I'd like to clarify your gradient conditions. From what you posted, it seems like your gradient is:
t0 - 77:23 2% HOAc:MeCN 1.7 mL/min
15 - 77:23 2% HOAc:MeCN 1.7 mL/min
15 - 65:35 2% HOAc:MeCN 1.5 mL/min
17 - 65:35 2% HOAc:MeCN 1.5 mL/min
17 - 60:40 2% HOAc:MeCN 1.2 mL/min
25 - 60:40 2% HOAc:MeCN 1.2 mL/min
I'm confused by this - most gradient are just that - gradients. It seems you have "steps" where you immediately change from one solvent composition to another. Unless I'm reading your description wrong and your gradient is more like this:
t0 - 77:23 2% HOAc:MeCN 1.7 mL/min
15 - 77:23 2% HOAc:MeCN 1.7 mL/min
17 - 65:35 2% HOAc:MeCN 1.5 mL/min
25 - 60:40 2% HOAc:MeCN 1.2 mL/min
Could you clarify your gradient parameters?
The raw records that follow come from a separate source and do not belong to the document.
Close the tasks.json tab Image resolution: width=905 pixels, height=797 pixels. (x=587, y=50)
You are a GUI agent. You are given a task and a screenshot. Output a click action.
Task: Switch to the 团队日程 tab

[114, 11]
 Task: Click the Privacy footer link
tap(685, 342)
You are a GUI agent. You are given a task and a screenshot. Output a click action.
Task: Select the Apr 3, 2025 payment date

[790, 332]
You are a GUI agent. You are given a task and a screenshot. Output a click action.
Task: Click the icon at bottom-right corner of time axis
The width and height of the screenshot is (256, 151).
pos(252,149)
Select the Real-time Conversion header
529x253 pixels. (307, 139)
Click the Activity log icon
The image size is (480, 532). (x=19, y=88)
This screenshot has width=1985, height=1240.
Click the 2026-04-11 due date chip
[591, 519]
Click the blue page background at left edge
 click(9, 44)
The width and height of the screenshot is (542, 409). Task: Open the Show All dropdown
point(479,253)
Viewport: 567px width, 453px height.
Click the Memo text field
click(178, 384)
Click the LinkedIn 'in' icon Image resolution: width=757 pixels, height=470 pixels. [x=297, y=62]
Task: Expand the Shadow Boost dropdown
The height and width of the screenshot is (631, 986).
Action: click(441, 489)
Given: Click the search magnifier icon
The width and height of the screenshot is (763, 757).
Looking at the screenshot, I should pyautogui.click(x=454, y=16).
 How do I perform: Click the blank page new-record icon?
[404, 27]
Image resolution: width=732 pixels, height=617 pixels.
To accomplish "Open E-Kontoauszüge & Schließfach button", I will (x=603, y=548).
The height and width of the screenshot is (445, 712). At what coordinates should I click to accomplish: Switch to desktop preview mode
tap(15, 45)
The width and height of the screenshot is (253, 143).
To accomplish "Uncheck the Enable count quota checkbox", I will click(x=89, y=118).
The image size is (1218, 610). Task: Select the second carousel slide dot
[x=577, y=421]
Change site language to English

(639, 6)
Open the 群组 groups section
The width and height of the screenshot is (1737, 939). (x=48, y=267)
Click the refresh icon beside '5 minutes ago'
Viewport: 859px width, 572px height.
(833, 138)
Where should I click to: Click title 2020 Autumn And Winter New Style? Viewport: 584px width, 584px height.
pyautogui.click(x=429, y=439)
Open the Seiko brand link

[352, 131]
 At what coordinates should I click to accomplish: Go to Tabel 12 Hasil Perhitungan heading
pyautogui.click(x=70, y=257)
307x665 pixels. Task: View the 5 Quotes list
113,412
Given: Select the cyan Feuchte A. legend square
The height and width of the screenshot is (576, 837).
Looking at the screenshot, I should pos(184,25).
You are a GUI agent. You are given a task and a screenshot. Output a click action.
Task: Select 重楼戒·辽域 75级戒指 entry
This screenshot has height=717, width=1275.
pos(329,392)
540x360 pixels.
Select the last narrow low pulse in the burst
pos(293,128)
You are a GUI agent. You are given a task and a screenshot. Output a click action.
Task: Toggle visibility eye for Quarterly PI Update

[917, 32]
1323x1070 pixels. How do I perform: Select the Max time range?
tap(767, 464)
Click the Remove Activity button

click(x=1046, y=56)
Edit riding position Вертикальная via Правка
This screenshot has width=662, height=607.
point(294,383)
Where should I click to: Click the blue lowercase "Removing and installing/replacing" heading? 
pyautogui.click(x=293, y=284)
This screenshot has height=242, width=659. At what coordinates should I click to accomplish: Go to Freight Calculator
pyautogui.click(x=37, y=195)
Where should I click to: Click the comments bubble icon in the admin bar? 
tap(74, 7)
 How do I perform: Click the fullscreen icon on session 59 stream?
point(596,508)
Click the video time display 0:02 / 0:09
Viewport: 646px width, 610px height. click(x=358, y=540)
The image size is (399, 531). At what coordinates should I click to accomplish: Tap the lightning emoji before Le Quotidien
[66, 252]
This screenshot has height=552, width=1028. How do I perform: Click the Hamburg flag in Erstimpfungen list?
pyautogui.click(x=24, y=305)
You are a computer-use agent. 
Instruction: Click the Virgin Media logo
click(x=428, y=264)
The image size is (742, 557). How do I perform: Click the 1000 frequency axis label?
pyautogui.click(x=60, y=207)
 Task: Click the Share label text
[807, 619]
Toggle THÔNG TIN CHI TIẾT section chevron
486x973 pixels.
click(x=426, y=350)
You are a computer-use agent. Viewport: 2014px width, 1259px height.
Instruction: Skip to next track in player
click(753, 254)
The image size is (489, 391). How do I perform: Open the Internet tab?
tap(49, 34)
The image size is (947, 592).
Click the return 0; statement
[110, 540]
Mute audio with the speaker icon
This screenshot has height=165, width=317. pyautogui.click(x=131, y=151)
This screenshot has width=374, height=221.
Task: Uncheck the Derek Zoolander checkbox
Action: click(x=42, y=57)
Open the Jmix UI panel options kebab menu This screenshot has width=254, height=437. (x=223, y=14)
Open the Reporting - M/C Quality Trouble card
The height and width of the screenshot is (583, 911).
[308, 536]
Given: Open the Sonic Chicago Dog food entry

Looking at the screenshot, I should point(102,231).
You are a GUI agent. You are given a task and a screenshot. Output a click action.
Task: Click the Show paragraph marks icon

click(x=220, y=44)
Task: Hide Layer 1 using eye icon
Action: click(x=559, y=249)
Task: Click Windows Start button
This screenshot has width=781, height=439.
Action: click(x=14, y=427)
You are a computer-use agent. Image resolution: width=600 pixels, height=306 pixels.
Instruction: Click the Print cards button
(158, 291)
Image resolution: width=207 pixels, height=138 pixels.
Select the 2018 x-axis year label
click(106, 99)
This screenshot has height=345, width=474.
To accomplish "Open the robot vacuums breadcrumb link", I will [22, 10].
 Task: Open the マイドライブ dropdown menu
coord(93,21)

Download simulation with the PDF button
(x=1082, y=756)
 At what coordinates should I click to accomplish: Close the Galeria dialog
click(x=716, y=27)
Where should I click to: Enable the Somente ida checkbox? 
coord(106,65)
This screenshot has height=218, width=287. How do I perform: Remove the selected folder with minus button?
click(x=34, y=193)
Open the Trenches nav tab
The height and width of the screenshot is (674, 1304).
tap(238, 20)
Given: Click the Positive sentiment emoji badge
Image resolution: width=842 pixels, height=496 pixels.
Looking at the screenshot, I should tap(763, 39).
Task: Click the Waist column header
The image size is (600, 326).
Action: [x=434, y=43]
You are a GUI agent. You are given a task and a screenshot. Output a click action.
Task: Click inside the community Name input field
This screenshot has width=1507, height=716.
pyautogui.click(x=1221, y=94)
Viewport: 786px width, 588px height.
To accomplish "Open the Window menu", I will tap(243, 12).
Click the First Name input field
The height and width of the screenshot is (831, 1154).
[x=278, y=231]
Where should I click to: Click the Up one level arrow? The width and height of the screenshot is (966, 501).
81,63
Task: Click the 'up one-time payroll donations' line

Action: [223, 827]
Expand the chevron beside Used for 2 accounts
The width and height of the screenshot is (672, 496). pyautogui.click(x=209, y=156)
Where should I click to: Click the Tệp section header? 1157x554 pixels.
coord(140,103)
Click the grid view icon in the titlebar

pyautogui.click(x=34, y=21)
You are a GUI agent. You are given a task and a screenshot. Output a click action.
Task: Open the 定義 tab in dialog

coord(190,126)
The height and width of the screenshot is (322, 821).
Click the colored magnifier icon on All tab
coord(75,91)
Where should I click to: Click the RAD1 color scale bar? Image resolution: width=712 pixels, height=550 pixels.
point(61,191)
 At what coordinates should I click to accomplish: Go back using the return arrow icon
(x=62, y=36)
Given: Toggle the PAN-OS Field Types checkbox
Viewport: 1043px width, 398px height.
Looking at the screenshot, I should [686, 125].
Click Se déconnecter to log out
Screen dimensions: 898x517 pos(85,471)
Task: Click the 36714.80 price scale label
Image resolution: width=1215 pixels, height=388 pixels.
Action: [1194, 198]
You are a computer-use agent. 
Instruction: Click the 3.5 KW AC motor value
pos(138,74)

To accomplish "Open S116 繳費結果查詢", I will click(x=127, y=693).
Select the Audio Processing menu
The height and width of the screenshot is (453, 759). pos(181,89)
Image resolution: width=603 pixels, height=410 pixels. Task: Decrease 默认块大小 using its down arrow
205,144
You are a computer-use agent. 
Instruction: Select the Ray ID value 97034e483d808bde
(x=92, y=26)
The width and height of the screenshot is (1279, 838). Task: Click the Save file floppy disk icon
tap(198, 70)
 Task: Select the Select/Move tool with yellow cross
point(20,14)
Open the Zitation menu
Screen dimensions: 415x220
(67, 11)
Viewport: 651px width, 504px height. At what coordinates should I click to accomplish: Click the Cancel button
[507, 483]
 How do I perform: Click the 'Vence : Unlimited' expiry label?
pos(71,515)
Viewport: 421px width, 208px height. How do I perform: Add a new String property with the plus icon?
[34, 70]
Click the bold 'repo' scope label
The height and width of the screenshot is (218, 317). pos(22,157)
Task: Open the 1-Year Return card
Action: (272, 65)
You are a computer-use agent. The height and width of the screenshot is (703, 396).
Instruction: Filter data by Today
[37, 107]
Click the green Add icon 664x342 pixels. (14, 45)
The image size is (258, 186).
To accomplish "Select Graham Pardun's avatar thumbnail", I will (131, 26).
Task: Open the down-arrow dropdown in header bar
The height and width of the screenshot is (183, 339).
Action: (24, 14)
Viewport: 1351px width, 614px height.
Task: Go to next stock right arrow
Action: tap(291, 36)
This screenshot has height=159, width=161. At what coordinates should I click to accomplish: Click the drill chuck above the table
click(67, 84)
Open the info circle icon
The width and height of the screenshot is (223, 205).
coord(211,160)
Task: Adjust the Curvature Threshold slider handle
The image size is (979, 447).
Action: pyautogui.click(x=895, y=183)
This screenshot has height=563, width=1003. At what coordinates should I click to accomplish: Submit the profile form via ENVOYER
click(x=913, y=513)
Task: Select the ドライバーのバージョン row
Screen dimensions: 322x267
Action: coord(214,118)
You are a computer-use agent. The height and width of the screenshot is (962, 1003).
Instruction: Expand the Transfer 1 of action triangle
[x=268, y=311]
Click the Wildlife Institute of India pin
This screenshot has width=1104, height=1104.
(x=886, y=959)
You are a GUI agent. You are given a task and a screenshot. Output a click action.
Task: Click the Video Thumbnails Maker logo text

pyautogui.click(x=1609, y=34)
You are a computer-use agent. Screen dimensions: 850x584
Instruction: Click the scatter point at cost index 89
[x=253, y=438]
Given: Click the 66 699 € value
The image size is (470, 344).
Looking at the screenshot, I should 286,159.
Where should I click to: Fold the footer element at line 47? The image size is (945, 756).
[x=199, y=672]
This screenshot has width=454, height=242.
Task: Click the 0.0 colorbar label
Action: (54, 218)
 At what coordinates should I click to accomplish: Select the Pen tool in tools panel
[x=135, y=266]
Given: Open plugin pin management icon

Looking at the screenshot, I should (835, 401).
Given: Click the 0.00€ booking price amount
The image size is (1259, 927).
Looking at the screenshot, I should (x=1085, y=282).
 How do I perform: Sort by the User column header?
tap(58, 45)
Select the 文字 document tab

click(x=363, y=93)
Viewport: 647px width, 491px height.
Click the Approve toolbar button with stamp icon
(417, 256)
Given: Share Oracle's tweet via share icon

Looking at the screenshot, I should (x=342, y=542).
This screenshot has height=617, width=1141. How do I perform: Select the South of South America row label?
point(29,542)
What is your injection solvent?
Did you inherit this analysis, or is it something you've developed?
You have so many variables in that analysis that it will be hard to pin down which will be the most effective in order to simplify your analysis and get the resolution you desire.
Personally, I would try running isocratically at 1.5 mL/min, 40 C, and 65:35 2%HOAc:MeCN, and adjust one parameter at a time (probably mobile phase concentrations first) to influence the separation.
From what I've learned here and elsewhere, mobile phase constituents and pH are probably going to be the biggest parameters to adjust. You may want to make a low pH buffer (maybe a formic acid:ammonium formate buffer around pH 3.5?) to isolate the effects of minor pH changes.
You may also want to try methanol instead of acetonitrile, but beware that you will see a higher backpressure with methanol than acetonitrile.